Władysław Frasyniuk pojawił się na wrocławskim proteście w obronie niezawisłości sądów. Podobne manifestacje miały miejsce w kilkudziesięciu miastach w Polsce.
Frasyniuk pojawił się we Wrocławiu, na manifestacji przeciwko zmianom w wymiarze sprawiedliwości. Protesty o zbliżonej skali odbyły się również w Warszawie, Krakowie, Łodzi, Gdańsku, Poznaniu, Bydgoszczy, Katowicach oraz Częstochowie z inicjatywy Stowarzyszenia Sędziów Polskich „Iustitia”. Były opozycjonista z czasów PRL wyraził podziękowania sędziom walczącym o państwo prawa.
— Przychodzimy tu i będziemy przychodzić, żeby walczyć o wolność. Nie oddamy wolności. Wolny obywatel powinien zaczynać każdy dzień od dekalogu: „Wolność, równość, demokracja” i wszędzie się o to upominać – w domu, pracy, autobusie. Nie ma wolnego państwa bez demokracji. A my nie możemy być dłużej grzecznymi obywatelami — wykrzykiwał do tłumów Frasyniuk.

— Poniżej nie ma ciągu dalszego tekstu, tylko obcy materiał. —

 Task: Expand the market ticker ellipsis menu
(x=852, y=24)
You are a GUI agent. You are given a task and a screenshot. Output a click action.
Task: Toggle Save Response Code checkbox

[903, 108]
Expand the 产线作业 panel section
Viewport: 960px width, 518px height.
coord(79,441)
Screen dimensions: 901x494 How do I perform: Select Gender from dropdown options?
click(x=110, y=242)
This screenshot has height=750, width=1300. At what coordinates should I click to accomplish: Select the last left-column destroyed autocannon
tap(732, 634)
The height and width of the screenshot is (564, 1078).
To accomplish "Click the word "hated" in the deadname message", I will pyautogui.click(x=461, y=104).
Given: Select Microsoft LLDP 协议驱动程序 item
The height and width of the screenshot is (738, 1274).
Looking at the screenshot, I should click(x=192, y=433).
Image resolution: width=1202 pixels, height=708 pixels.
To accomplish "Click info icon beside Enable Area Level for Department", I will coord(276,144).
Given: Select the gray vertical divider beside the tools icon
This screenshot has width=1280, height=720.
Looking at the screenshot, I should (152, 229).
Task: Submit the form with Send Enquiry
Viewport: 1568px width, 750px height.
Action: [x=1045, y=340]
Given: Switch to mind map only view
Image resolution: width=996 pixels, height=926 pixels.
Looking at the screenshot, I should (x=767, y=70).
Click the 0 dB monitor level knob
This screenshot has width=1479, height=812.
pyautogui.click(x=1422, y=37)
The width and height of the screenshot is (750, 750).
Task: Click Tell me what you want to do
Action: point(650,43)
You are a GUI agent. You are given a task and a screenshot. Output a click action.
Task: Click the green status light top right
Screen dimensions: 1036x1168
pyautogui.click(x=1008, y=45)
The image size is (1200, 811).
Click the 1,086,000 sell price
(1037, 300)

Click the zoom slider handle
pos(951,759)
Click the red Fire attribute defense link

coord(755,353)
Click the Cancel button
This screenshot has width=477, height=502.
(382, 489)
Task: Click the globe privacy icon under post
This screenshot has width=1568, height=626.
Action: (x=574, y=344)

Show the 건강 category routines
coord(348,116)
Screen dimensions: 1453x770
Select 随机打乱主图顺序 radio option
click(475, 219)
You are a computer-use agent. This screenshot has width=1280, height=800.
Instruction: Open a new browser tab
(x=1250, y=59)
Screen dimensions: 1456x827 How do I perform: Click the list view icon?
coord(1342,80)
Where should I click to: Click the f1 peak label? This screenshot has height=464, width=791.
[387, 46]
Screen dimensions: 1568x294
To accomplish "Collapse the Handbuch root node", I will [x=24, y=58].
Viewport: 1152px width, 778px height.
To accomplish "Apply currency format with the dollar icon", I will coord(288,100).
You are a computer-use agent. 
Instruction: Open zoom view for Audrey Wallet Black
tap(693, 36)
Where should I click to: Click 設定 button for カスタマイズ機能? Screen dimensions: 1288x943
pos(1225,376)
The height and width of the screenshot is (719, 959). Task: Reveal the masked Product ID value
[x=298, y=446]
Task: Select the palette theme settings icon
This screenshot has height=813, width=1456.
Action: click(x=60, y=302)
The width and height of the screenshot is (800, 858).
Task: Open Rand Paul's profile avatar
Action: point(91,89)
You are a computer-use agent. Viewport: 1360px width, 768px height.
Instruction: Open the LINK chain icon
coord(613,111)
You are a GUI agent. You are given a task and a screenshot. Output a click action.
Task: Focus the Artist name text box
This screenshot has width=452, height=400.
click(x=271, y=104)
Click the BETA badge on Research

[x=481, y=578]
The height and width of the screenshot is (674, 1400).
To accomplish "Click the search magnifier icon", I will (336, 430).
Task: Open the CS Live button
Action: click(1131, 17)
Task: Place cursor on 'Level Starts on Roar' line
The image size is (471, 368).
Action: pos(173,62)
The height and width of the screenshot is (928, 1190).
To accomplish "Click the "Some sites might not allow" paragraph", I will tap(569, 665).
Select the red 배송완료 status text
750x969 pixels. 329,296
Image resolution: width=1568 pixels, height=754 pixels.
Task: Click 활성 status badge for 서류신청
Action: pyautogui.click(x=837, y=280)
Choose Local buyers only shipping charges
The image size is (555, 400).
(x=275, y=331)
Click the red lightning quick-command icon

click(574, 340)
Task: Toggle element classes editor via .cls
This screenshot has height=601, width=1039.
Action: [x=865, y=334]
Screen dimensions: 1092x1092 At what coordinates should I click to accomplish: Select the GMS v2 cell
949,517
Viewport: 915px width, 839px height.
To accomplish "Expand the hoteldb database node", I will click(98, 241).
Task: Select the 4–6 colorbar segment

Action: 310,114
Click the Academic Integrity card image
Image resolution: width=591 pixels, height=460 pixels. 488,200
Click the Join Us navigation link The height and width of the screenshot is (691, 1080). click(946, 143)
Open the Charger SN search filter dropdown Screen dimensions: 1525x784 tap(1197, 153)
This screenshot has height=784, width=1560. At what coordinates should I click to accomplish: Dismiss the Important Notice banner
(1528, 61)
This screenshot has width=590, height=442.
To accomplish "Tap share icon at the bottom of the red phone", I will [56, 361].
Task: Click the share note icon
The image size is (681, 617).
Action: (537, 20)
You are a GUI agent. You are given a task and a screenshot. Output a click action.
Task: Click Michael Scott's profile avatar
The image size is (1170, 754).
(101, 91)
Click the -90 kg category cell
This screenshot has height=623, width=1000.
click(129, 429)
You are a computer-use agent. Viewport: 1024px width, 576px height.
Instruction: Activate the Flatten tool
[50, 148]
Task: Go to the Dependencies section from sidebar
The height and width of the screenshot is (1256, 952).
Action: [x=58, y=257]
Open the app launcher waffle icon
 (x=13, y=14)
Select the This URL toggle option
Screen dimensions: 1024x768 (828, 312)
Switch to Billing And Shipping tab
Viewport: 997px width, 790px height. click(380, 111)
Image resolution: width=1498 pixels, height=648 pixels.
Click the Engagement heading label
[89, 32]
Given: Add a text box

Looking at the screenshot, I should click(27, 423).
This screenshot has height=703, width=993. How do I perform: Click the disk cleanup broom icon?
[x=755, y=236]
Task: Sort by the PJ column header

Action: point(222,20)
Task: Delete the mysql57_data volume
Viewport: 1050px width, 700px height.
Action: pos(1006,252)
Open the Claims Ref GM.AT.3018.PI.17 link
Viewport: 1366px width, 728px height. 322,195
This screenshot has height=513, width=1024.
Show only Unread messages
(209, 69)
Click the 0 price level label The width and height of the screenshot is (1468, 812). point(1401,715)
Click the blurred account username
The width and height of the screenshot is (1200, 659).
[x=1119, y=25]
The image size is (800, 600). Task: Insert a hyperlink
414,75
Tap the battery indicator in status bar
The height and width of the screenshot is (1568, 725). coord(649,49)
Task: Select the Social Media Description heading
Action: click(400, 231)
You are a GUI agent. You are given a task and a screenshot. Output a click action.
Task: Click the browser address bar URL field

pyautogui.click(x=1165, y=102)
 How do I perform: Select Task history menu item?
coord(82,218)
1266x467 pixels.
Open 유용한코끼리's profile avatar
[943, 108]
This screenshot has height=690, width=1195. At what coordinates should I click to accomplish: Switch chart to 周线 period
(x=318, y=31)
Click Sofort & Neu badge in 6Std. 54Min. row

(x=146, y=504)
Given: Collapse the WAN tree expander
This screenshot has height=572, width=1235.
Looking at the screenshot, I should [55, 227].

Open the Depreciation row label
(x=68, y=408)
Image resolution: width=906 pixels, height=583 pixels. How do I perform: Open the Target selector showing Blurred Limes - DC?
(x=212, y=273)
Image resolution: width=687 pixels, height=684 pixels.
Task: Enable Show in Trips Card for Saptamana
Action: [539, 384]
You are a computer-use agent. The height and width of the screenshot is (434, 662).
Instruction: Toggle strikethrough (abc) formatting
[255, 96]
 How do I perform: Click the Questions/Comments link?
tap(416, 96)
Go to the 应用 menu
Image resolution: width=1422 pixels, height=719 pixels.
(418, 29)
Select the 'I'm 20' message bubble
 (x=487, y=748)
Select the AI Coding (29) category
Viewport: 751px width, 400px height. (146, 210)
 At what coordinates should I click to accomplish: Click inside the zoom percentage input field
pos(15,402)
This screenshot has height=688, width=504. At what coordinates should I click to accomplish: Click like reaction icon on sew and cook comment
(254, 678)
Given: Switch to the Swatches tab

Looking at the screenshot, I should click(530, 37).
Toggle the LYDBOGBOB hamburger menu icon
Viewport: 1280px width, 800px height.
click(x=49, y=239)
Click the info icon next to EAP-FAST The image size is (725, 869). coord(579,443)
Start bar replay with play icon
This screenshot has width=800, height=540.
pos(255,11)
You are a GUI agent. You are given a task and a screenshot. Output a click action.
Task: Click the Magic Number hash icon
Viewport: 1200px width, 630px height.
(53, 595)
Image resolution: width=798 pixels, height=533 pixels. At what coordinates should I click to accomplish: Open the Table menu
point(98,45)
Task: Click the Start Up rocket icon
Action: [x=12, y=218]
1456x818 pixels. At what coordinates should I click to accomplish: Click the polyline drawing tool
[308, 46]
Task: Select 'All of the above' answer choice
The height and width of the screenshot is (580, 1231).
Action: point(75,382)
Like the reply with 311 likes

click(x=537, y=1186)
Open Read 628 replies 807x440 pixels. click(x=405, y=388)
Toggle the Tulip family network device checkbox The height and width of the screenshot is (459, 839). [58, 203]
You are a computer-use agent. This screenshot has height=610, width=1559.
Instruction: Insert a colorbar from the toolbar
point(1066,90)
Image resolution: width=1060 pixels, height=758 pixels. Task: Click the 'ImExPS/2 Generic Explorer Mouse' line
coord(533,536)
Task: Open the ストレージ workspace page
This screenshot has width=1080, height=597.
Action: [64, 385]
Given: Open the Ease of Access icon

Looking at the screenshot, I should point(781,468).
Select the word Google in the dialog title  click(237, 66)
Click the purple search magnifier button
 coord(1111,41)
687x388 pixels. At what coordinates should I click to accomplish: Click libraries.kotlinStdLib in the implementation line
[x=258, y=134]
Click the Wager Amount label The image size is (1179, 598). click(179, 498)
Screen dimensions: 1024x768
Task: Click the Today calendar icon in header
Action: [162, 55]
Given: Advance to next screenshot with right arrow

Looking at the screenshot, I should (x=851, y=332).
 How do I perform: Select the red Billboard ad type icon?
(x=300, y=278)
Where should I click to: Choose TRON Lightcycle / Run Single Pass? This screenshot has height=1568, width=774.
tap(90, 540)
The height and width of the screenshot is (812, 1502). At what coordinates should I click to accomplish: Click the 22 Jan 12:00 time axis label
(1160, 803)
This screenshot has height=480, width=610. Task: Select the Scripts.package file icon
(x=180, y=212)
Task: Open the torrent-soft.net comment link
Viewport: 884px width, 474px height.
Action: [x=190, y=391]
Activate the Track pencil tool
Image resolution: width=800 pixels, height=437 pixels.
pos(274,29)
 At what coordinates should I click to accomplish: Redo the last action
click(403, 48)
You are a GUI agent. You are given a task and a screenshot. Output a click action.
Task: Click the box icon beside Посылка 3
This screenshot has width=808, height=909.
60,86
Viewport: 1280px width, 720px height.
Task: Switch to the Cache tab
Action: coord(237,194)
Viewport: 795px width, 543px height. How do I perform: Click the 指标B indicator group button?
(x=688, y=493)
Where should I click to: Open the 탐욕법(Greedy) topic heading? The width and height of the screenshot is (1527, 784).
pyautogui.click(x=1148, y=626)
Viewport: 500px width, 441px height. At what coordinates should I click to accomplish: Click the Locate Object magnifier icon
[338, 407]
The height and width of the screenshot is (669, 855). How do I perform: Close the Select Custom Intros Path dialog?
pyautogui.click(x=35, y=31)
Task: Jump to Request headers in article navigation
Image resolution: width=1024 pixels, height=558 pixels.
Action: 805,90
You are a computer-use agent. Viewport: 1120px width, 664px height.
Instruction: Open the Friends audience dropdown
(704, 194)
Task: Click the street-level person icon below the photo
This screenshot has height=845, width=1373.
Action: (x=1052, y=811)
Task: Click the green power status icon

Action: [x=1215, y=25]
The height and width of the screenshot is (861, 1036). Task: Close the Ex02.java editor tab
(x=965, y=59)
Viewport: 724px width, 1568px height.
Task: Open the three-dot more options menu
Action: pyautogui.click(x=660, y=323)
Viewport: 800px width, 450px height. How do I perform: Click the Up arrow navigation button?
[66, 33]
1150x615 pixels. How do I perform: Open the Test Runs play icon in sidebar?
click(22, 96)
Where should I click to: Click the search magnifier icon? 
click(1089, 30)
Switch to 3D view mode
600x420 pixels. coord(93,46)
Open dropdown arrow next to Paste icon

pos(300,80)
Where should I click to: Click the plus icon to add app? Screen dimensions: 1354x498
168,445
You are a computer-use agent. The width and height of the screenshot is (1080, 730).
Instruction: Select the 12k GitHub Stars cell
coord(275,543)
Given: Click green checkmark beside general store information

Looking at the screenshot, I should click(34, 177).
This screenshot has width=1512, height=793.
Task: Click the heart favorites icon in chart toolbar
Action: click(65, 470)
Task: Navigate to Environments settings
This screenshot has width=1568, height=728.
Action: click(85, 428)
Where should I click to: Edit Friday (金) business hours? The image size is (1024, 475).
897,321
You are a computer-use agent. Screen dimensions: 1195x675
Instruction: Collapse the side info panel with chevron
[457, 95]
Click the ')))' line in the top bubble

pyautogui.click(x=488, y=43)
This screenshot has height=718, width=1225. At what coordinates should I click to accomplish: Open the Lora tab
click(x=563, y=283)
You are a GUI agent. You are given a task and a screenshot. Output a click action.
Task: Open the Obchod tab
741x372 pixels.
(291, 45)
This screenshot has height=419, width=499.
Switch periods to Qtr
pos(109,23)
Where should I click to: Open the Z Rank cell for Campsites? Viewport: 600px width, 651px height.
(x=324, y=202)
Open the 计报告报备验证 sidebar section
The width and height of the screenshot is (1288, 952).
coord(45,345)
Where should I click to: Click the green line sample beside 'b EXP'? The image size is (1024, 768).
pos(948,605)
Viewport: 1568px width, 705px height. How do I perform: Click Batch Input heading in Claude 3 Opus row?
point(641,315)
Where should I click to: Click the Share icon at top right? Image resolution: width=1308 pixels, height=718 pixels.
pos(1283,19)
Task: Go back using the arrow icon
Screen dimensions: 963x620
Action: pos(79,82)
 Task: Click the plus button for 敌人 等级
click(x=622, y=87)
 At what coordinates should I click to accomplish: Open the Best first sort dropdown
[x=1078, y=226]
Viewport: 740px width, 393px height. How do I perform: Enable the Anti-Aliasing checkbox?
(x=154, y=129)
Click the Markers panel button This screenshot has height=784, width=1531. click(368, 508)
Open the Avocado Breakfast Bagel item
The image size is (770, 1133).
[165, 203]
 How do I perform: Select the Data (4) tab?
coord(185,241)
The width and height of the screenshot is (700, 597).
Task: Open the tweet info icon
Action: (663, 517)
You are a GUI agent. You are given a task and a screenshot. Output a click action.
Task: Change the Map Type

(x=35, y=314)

Z czasem język przemówienia stał się o wiele bardziej ostry, a działacz dawnej opozycji demokratycznej skandował nawet wulgaryzmy:
— Ja namawiam państwa by cytować Frasyniuka. By cytować więźniów politycznych ze Stanu Wojennego. Je**ać pisiora! I się nie bać! — apelował mężczyzna do zgromadzonych, którzy natychmiast powtórzyli kontrowersyjne słowa.